--- AIM OF THE TASK ---
Transcribe the lines exactly as they appear, everything from the line containing "800x500 pixels. How" down to the line containing "Action: point(36,214)", both ends included.

--- DATA SUPPLIED ---
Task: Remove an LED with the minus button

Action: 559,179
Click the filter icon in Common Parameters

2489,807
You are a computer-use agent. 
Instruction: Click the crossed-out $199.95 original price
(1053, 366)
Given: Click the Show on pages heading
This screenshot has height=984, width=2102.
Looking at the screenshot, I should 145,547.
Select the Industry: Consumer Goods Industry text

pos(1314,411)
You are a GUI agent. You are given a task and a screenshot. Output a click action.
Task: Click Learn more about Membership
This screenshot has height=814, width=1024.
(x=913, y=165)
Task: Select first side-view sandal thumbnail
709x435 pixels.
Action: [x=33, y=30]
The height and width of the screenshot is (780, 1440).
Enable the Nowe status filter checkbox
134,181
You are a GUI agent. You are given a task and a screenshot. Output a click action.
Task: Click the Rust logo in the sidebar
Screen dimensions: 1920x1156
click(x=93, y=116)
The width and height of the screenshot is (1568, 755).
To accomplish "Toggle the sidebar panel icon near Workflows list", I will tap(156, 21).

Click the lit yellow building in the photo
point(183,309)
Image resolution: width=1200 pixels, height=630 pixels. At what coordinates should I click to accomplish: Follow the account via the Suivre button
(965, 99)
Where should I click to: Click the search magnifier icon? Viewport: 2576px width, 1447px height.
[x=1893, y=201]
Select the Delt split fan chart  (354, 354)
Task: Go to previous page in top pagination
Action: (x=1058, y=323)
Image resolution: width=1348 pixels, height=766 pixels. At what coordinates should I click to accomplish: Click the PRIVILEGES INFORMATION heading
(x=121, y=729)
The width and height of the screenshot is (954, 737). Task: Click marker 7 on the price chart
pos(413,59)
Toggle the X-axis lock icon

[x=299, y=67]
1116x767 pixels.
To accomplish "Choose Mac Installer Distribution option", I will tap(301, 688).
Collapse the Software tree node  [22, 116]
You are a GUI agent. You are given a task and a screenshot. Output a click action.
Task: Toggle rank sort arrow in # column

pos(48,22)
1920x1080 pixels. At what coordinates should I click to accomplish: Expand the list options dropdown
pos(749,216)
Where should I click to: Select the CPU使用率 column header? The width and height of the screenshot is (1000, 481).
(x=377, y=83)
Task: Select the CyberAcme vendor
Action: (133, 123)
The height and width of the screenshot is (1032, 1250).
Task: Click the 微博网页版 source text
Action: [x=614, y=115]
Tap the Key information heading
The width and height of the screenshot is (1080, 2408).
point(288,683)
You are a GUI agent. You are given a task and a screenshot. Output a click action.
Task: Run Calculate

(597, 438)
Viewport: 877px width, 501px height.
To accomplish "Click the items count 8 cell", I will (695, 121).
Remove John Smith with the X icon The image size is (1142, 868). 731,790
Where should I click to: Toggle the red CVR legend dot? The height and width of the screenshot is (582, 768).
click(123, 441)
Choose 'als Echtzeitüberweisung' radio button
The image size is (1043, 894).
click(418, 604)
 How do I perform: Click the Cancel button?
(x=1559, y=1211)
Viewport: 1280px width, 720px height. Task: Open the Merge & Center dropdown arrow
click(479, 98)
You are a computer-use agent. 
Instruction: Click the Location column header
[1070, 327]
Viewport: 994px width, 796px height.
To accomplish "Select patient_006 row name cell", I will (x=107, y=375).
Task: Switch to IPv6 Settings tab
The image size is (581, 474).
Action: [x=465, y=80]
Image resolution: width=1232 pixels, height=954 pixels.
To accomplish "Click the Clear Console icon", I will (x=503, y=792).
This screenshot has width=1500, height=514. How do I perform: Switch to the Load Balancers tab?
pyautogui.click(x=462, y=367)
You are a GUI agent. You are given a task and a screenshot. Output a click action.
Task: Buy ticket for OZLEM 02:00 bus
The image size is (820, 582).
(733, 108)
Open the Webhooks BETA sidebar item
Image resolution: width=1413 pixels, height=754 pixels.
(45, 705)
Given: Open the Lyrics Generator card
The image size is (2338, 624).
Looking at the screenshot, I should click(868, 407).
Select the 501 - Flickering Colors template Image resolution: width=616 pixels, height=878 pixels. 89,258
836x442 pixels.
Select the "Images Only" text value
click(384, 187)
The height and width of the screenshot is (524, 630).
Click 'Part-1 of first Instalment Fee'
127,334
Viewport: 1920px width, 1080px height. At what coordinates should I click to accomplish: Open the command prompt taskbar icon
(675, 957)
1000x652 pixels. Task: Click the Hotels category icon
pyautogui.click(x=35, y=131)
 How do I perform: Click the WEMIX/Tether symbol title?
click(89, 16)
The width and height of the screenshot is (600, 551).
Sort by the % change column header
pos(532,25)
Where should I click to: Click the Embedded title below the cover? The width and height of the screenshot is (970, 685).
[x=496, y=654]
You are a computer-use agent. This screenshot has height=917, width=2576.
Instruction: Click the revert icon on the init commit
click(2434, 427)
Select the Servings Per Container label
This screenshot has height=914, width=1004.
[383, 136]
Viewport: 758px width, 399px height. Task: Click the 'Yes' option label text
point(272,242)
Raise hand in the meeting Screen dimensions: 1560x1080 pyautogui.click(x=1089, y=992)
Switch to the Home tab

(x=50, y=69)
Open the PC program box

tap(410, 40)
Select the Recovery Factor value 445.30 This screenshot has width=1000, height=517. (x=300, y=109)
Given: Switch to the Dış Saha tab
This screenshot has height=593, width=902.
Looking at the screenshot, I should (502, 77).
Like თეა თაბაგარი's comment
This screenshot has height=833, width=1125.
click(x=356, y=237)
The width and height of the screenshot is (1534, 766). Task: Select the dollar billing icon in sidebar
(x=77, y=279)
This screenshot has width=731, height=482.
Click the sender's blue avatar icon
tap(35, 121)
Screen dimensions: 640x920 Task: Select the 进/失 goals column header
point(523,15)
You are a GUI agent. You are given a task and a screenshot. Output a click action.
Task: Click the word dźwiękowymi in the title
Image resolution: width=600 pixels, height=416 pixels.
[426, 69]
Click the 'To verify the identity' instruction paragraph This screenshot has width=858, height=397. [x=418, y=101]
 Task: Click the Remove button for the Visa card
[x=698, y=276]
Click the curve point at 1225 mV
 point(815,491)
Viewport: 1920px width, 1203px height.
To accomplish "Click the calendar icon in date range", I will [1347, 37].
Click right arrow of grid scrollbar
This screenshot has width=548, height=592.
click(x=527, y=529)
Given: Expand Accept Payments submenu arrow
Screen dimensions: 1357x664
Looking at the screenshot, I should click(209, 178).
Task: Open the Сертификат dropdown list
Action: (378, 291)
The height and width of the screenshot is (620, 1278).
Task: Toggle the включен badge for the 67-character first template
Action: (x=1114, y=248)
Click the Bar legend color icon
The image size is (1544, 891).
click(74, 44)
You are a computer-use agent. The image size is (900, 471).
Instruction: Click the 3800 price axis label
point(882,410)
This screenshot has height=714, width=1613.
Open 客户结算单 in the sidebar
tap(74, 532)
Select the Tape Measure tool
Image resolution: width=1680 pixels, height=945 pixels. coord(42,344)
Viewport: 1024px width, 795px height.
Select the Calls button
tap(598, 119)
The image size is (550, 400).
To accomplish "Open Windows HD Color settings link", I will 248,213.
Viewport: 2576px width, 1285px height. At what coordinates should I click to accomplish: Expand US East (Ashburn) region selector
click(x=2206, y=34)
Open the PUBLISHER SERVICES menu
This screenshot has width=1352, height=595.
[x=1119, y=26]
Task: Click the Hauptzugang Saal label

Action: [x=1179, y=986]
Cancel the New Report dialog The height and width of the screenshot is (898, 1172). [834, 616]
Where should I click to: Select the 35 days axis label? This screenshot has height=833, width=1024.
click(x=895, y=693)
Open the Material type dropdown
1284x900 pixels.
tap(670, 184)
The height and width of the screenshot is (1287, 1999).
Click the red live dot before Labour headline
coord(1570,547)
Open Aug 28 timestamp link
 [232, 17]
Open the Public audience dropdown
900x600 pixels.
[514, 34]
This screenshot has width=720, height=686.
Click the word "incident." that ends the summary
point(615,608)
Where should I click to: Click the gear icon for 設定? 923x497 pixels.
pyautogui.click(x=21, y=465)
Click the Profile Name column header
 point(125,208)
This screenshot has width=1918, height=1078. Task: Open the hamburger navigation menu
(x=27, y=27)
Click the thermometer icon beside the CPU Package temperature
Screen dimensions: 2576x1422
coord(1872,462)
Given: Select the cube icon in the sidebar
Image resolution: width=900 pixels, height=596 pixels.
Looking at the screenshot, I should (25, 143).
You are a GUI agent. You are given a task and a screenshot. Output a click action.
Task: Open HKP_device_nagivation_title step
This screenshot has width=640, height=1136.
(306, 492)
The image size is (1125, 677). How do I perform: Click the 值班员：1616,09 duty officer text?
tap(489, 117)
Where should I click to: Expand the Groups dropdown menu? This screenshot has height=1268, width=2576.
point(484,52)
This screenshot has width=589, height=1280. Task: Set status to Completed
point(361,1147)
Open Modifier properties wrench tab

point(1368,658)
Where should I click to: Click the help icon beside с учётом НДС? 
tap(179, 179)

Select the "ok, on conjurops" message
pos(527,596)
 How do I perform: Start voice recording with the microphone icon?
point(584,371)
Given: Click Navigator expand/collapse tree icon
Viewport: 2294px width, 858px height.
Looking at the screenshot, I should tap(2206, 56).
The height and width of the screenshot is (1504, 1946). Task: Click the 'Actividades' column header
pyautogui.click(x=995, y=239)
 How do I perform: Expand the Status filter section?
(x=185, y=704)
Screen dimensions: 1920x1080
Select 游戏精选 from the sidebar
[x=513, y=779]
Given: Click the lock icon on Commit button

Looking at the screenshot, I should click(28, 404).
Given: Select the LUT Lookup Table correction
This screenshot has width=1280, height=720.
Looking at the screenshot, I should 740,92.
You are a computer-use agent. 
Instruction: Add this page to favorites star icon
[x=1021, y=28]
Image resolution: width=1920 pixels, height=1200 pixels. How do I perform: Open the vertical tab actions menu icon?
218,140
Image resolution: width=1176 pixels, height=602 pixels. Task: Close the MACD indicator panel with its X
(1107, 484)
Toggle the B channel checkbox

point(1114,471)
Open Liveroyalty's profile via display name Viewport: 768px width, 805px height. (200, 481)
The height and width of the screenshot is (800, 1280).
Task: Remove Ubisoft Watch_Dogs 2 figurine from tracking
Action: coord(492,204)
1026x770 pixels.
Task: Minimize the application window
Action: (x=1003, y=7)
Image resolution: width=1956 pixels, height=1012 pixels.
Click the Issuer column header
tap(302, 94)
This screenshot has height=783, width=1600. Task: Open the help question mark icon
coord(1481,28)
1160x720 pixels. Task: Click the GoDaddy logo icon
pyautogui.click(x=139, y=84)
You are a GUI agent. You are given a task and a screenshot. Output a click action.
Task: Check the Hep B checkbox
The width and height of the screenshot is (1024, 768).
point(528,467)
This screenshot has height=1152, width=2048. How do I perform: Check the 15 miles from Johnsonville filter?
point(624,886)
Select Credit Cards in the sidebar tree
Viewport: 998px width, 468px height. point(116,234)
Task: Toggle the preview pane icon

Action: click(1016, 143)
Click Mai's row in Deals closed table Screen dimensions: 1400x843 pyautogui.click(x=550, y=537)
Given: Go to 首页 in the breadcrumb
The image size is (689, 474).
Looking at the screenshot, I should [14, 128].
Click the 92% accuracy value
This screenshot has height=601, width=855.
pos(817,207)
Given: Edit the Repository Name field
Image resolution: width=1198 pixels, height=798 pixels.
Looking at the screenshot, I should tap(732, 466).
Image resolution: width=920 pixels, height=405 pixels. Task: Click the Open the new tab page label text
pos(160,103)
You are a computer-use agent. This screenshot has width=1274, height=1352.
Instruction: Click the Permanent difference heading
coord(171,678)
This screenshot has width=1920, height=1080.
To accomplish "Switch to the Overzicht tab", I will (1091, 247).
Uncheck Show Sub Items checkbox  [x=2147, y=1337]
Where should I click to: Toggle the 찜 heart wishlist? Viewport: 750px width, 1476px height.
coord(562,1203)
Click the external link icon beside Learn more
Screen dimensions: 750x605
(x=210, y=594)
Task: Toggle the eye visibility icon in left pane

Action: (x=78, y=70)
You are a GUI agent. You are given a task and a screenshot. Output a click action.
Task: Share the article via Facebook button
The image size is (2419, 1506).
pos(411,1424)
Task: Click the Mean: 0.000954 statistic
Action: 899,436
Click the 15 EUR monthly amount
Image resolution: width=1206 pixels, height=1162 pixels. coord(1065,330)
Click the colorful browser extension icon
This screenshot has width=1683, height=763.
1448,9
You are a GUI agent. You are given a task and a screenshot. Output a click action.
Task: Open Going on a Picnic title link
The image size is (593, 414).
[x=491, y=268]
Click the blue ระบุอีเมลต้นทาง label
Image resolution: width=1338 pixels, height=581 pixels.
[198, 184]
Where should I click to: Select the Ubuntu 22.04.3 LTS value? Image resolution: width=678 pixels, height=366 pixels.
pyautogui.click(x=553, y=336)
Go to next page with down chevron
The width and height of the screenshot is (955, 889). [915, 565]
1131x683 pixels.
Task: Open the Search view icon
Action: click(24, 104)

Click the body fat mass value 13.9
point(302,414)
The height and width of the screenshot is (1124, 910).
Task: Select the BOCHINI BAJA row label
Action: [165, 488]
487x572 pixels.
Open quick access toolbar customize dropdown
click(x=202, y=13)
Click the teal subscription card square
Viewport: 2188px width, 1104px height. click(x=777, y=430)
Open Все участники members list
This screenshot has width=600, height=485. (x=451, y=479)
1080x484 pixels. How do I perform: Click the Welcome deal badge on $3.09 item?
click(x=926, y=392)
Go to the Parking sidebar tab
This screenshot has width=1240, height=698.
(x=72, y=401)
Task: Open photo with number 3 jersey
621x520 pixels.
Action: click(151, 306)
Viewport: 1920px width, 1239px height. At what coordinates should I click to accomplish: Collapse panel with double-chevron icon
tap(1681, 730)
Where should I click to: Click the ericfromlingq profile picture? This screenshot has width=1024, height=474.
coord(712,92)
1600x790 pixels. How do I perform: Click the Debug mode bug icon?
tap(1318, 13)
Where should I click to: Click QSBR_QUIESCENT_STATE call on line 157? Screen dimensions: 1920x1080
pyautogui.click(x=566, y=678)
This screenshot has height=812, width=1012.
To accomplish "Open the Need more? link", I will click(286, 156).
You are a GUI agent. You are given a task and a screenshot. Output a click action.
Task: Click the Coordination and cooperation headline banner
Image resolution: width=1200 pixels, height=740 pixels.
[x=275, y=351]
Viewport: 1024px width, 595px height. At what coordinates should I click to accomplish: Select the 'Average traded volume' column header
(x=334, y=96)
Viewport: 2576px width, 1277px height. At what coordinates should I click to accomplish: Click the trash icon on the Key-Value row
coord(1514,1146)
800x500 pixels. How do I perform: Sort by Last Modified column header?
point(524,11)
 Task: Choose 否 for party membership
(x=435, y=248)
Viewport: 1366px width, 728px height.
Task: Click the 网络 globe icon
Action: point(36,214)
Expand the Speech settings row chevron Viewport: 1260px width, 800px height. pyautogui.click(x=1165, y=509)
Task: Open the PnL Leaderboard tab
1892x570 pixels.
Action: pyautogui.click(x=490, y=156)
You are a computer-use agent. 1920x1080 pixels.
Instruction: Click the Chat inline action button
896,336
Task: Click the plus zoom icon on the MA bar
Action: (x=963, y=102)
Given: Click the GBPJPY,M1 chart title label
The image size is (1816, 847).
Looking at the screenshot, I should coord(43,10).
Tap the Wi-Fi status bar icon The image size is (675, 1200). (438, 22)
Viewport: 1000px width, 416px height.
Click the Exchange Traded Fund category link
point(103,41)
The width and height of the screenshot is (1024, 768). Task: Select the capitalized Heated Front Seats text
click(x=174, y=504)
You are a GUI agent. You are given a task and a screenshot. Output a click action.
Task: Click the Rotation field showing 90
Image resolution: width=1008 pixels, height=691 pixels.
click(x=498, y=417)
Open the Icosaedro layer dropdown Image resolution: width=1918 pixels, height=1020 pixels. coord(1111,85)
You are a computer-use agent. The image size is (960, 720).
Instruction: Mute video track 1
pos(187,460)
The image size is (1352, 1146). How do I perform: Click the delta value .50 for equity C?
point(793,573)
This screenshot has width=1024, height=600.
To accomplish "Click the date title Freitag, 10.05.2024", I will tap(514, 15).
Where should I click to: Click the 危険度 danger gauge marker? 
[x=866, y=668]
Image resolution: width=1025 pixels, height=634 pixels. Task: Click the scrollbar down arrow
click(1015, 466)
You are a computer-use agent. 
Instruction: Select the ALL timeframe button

--- EXPECTED ANSWER ---
800x500 pixels. How do I perform: Sort by Last Modified column header?
point(524,11)
 Task: Choose 否 for party membership
(x=435, y=248)
Viewport: 1366px width, 728px height.
Task: Click the 网络 globe icon
Action: point(36,214)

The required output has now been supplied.